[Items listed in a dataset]
▼
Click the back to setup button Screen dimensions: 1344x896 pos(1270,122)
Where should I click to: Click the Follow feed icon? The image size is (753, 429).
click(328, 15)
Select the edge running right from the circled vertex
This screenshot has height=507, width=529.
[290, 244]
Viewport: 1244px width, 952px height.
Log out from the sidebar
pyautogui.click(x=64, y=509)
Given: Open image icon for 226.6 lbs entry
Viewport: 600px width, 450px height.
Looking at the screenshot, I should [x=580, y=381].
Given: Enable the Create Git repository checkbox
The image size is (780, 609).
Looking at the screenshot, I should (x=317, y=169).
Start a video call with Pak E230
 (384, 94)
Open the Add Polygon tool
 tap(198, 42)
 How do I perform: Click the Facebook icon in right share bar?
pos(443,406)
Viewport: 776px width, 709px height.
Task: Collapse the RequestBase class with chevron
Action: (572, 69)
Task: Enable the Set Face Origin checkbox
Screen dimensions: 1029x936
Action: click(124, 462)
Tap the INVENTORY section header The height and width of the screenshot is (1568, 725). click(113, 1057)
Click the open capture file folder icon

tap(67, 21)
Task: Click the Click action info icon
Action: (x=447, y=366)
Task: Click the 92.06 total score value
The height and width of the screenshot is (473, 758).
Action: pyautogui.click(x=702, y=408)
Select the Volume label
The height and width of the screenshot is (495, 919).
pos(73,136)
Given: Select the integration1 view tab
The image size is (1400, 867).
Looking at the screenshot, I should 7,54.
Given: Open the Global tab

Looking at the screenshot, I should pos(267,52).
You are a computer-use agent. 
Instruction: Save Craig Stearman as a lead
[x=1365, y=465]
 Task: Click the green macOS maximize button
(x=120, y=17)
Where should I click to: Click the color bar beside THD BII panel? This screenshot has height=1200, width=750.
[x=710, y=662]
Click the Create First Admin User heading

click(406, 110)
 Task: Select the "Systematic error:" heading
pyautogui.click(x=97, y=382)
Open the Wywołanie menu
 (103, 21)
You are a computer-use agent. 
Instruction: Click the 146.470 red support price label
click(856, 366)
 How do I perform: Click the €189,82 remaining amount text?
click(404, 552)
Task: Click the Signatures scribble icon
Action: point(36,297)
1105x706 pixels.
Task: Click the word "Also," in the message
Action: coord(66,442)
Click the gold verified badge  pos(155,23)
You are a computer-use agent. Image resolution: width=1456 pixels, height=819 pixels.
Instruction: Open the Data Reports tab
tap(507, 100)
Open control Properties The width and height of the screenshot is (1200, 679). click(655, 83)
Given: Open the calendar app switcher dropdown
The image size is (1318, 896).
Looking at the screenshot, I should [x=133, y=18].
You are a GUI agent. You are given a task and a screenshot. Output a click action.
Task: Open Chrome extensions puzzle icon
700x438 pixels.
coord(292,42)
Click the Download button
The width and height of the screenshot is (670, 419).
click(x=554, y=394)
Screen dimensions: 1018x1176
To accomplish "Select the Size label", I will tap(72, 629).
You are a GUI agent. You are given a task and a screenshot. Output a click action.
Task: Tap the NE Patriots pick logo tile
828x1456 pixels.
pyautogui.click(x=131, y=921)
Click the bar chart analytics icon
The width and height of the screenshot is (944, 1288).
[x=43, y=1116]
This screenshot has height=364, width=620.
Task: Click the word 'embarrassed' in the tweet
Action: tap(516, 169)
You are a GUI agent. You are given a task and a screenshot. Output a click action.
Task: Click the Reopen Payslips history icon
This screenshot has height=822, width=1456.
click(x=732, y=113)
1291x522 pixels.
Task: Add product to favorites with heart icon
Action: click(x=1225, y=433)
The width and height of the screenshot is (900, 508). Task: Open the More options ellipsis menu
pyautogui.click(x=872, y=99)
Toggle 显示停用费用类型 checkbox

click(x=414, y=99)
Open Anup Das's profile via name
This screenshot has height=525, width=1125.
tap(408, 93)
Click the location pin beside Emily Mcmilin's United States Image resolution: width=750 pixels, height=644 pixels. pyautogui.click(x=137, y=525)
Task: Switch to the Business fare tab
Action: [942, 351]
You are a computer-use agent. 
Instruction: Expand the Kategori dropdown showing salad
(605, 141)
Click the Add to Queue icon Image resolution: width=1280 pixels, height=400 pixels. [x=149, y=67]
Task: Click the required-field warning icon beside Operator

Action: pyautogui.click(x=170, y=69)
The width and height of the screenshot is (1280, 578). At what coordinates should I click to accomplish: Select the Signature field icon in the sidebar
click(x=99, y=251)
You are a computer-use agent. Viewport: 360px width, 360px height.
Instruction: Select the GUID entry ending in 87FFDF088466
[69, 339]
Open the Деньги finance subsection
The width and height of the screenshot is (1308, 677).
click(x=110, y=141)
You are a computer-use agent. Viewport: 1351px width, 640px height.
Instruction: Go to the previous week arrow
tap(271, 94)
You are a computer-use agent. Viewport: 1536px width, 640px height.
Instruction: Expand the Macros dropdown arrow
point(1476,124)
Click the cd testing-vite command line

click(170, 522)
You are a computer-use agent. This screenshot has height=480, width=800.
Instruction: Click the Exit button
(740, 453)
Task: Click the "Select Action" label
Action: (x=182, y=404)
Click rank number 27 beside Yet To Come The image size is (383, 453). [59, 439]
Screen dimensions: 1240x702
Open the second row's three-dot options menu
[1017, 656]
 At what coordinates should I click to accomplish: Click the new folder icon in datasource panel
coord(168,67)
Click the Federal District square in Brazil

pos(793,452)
▲
Copy each line containing the word "Enable" from the data.

Given: Enable the Create Git repository checkbox
Task: Enable the Set Face Origin checkbox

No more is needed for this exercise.